Saved entries:
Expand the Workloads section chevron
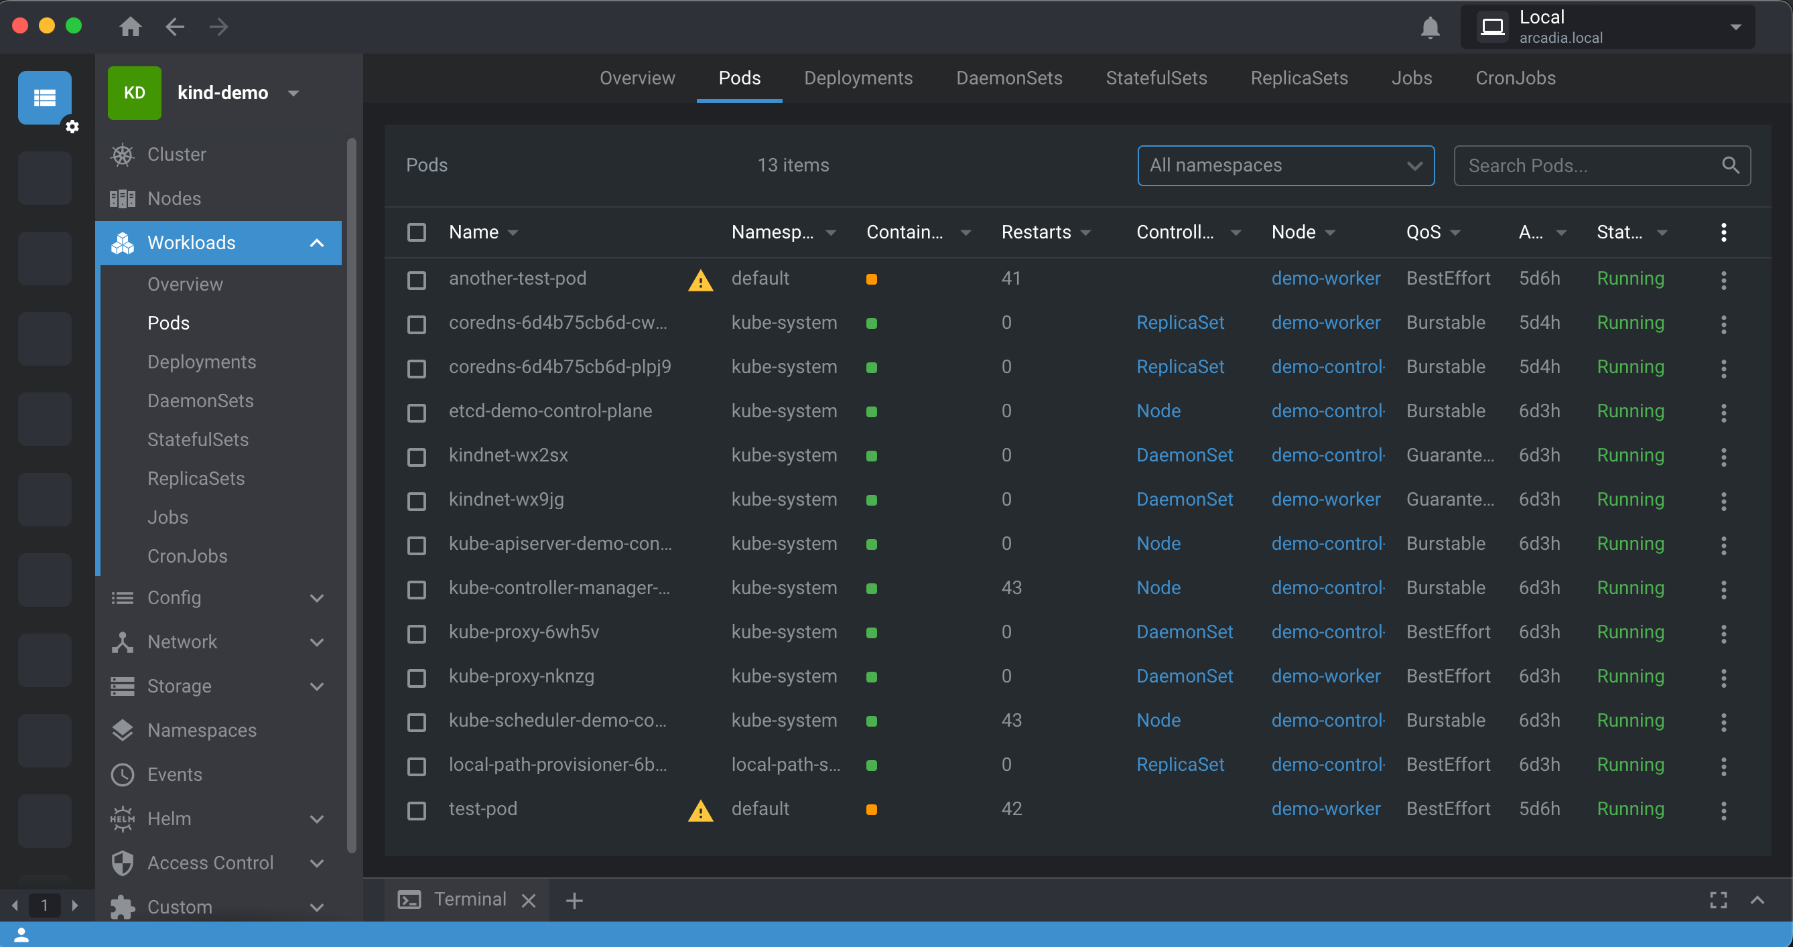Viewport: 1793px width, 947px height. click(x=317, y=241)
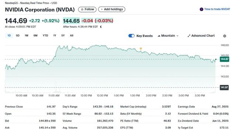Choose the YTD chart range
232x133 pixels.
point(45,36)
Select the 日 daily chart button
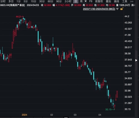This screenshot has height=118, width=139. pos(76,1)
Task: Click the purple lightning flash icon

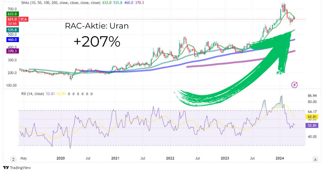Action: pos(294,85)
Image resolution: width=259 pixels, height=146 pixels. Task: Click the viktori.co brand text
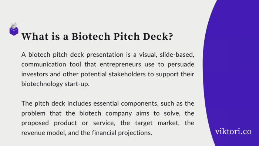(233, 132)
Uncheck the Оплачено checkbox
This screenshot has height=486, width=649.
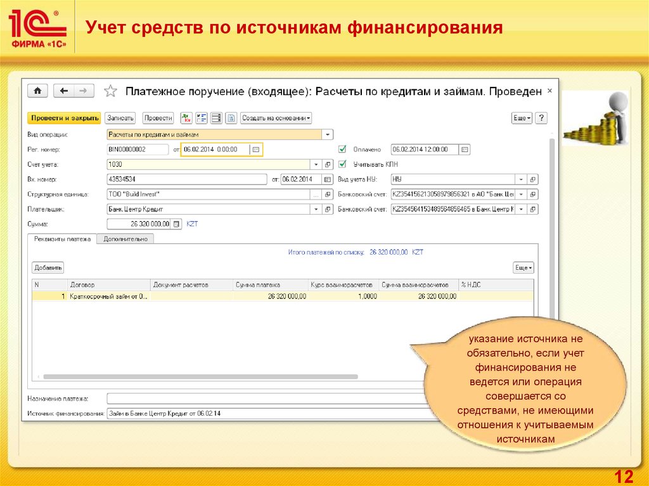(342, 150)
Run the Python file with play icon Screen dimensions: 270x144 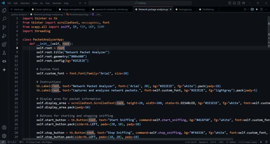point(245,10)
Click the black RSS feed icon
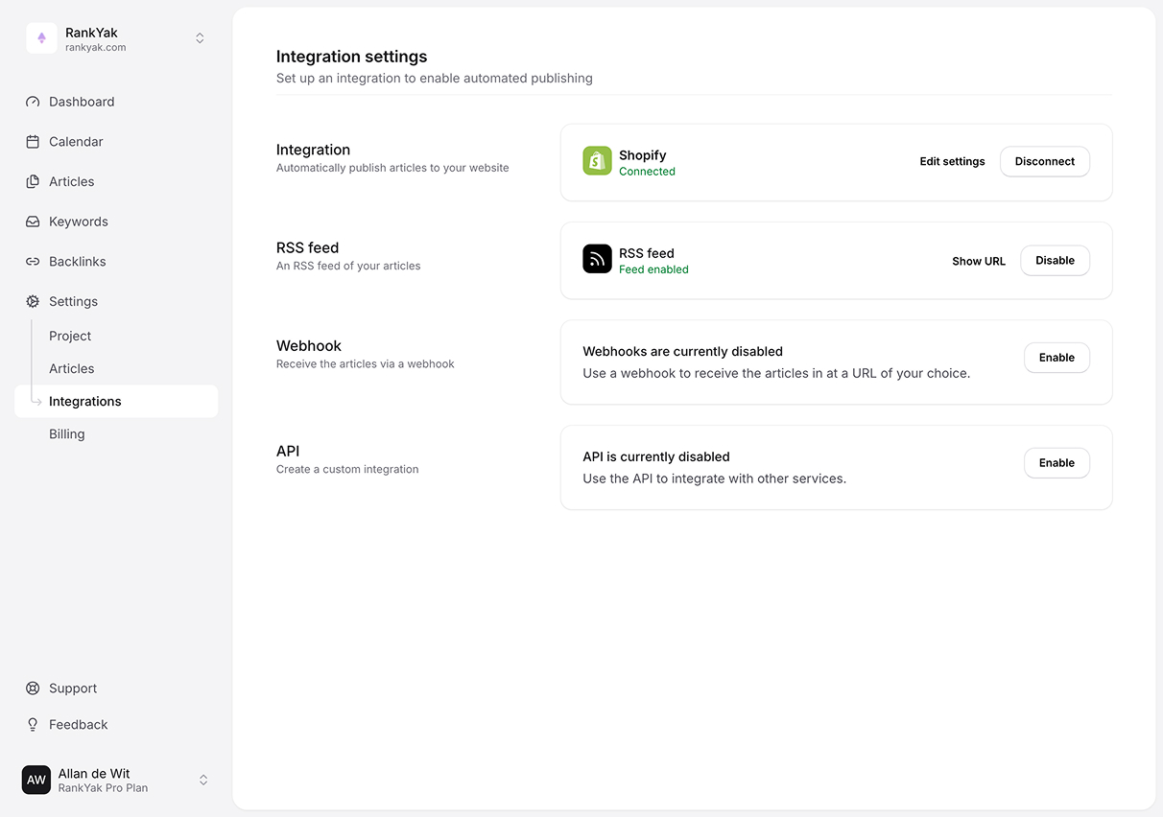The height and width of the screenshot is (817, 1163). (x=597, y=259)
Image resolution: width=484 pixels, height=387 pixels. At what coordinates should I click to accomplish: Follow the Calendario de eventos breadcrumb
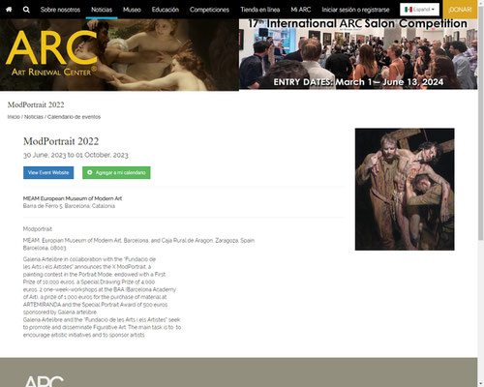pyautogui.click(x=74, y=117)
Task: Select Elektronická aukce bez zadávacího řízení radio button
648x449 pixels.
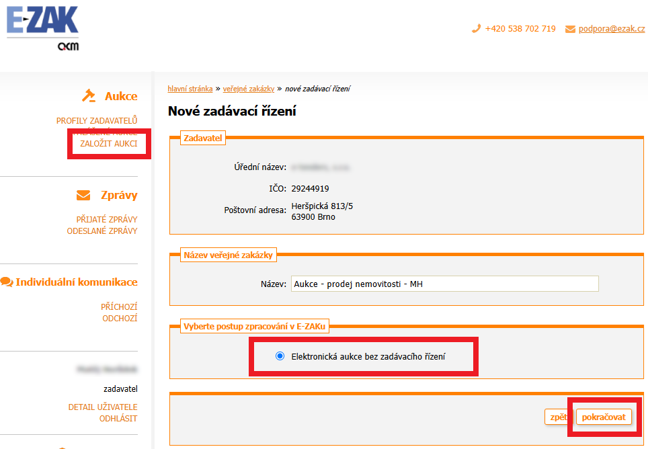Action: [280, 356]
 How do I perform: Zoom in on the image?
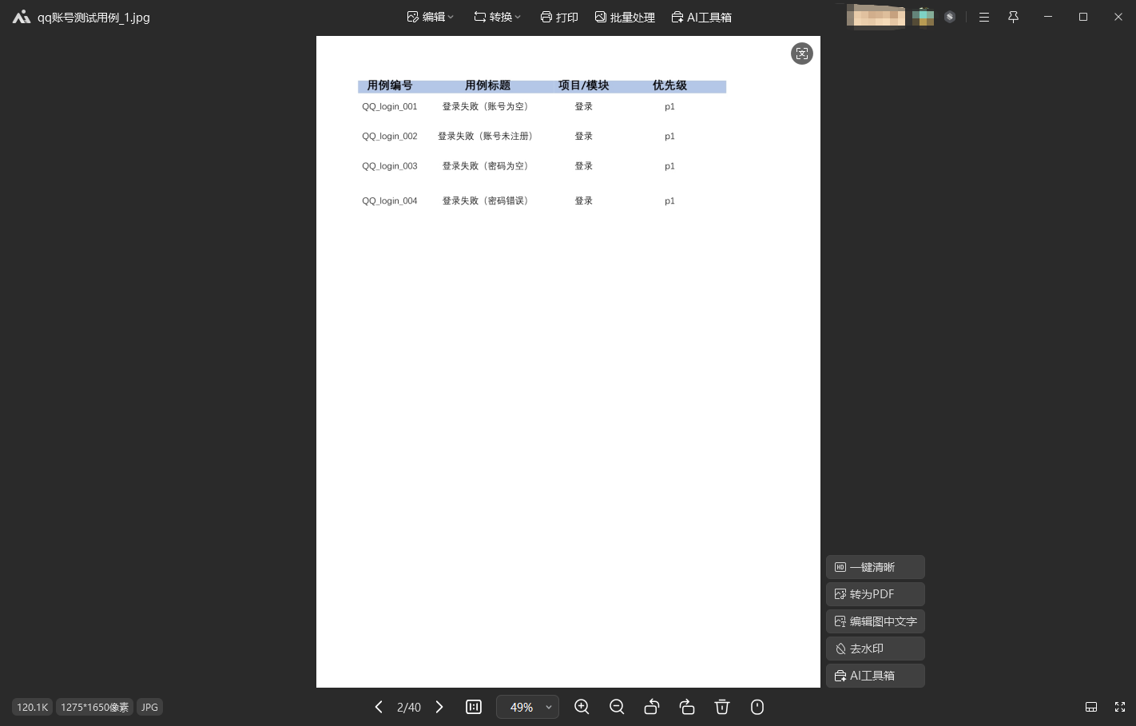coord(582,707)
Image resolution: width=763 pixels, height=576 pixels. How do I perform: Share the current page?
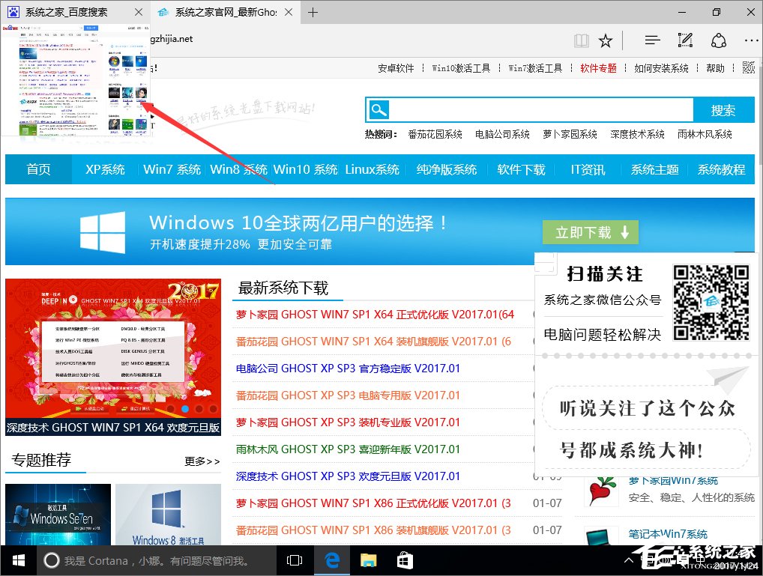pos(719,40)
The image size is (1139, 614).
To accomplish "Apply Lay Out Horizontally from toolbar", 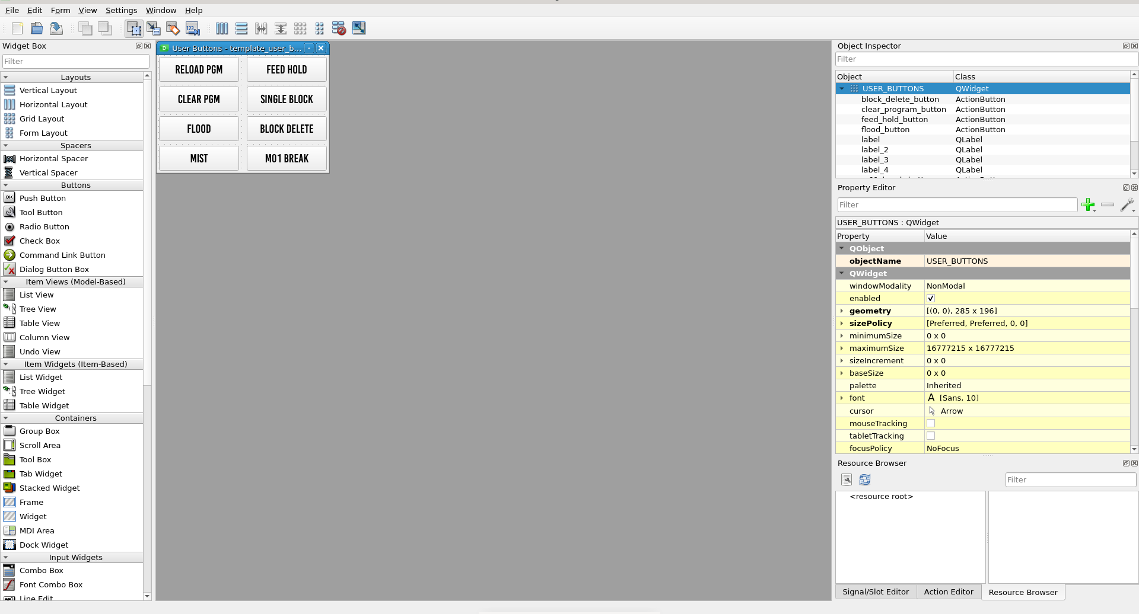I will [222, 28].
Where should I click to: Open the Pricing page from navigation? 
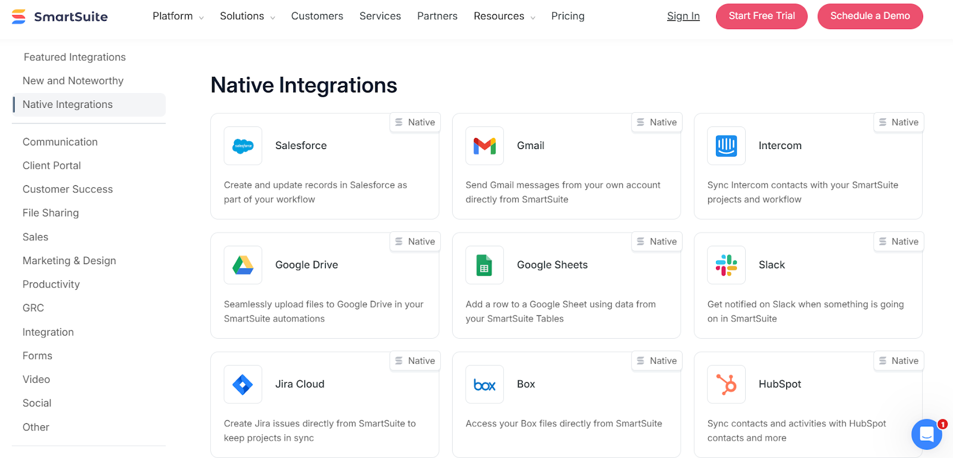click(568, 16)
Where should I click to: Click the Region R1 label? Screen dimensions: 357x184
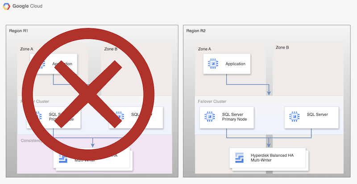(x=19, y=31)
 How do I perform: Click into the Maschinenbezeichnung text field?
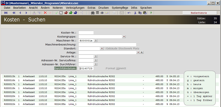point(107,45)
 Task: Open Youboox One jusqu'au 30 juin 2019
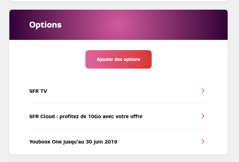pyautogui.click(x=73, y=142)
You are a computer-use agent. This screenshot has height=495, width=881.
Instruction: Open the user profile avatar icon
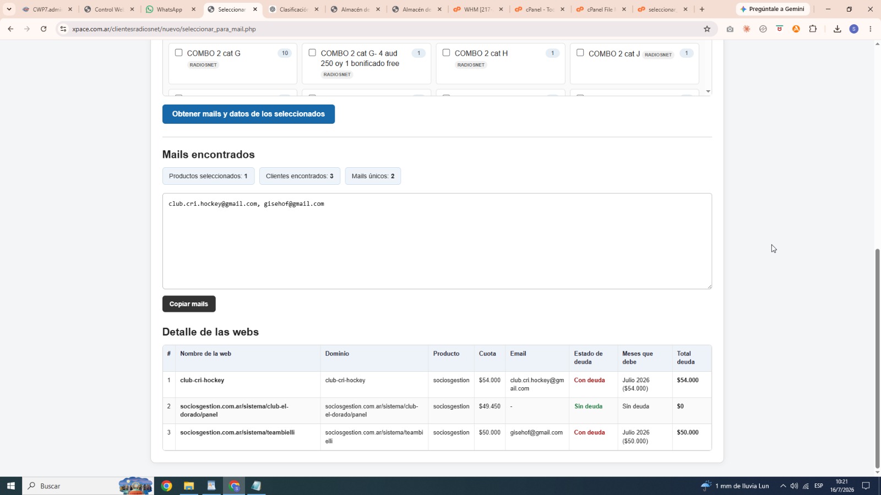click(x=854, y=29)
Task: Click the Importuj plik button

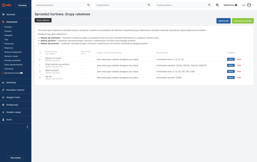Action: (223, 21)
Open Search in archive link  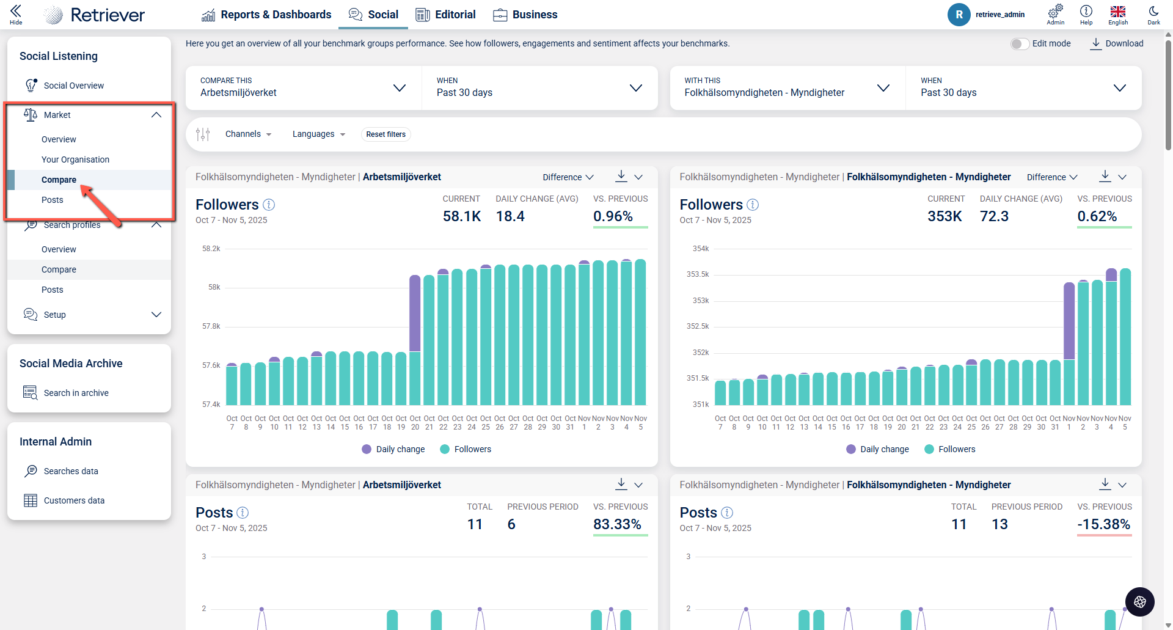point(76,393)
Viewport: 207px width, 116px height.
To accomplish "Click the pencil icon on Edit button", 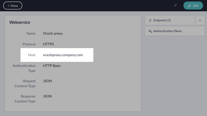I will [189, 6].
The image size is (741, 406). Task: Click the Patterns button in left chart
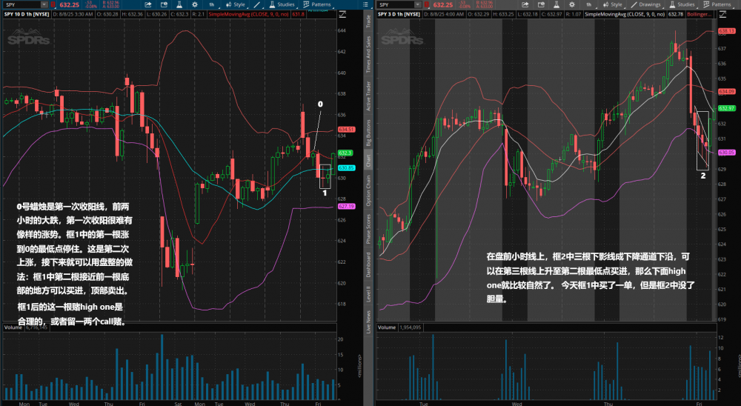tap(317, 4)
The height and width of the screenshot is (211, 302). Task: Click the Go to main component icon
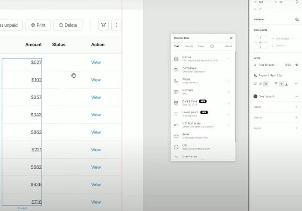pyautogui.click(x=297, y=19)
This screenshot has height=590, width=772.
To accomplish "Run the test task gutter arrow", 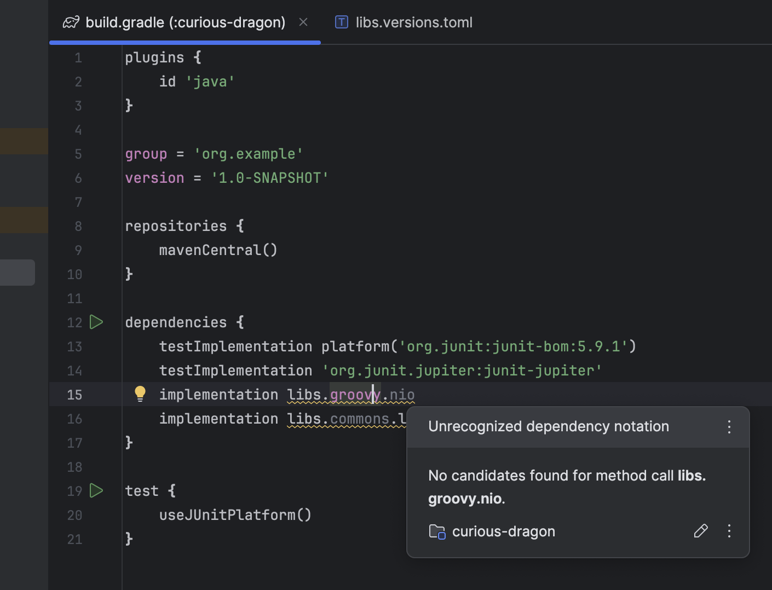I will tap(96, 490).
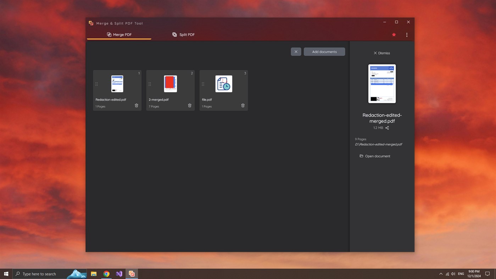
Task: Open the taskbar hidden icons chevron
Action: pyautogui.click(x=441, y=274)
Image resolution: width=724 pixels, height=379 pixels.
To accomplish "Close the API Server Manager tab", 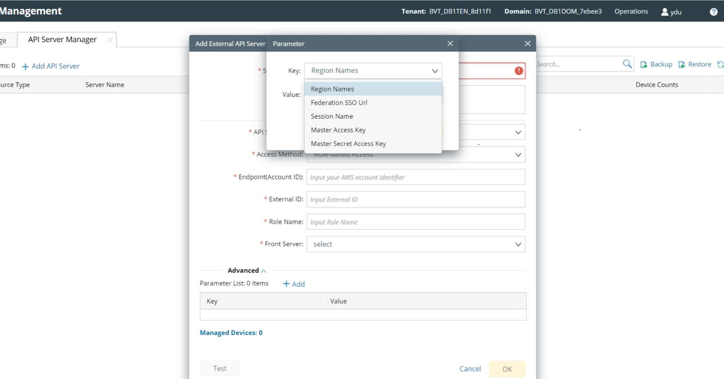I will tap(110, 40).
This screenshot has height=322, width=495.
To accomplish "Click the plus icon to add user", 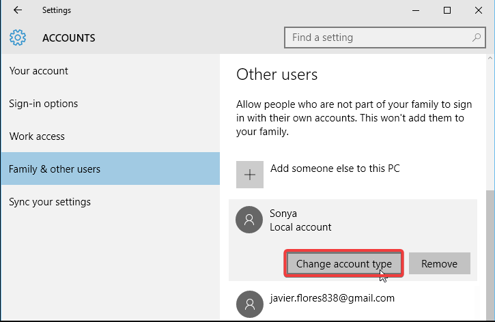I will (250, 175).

# TASK TO COMPLETE
Copy word for word the lines of the records above from the one with "The image size is (741, 406)." up to and including the one with "This screenshot has height=590, width=772.". Skip the pictures.

# EXERCISE RESPONSE
The image size is (741, 406). Task: Click the Patterns button in left chart
tap(317, 4)
The height and width of the screenshot is (211, 302). Task: Click the Go to main component icon
pyautogui.click(x=297, y=19)
This screenshot has height=590, width=772.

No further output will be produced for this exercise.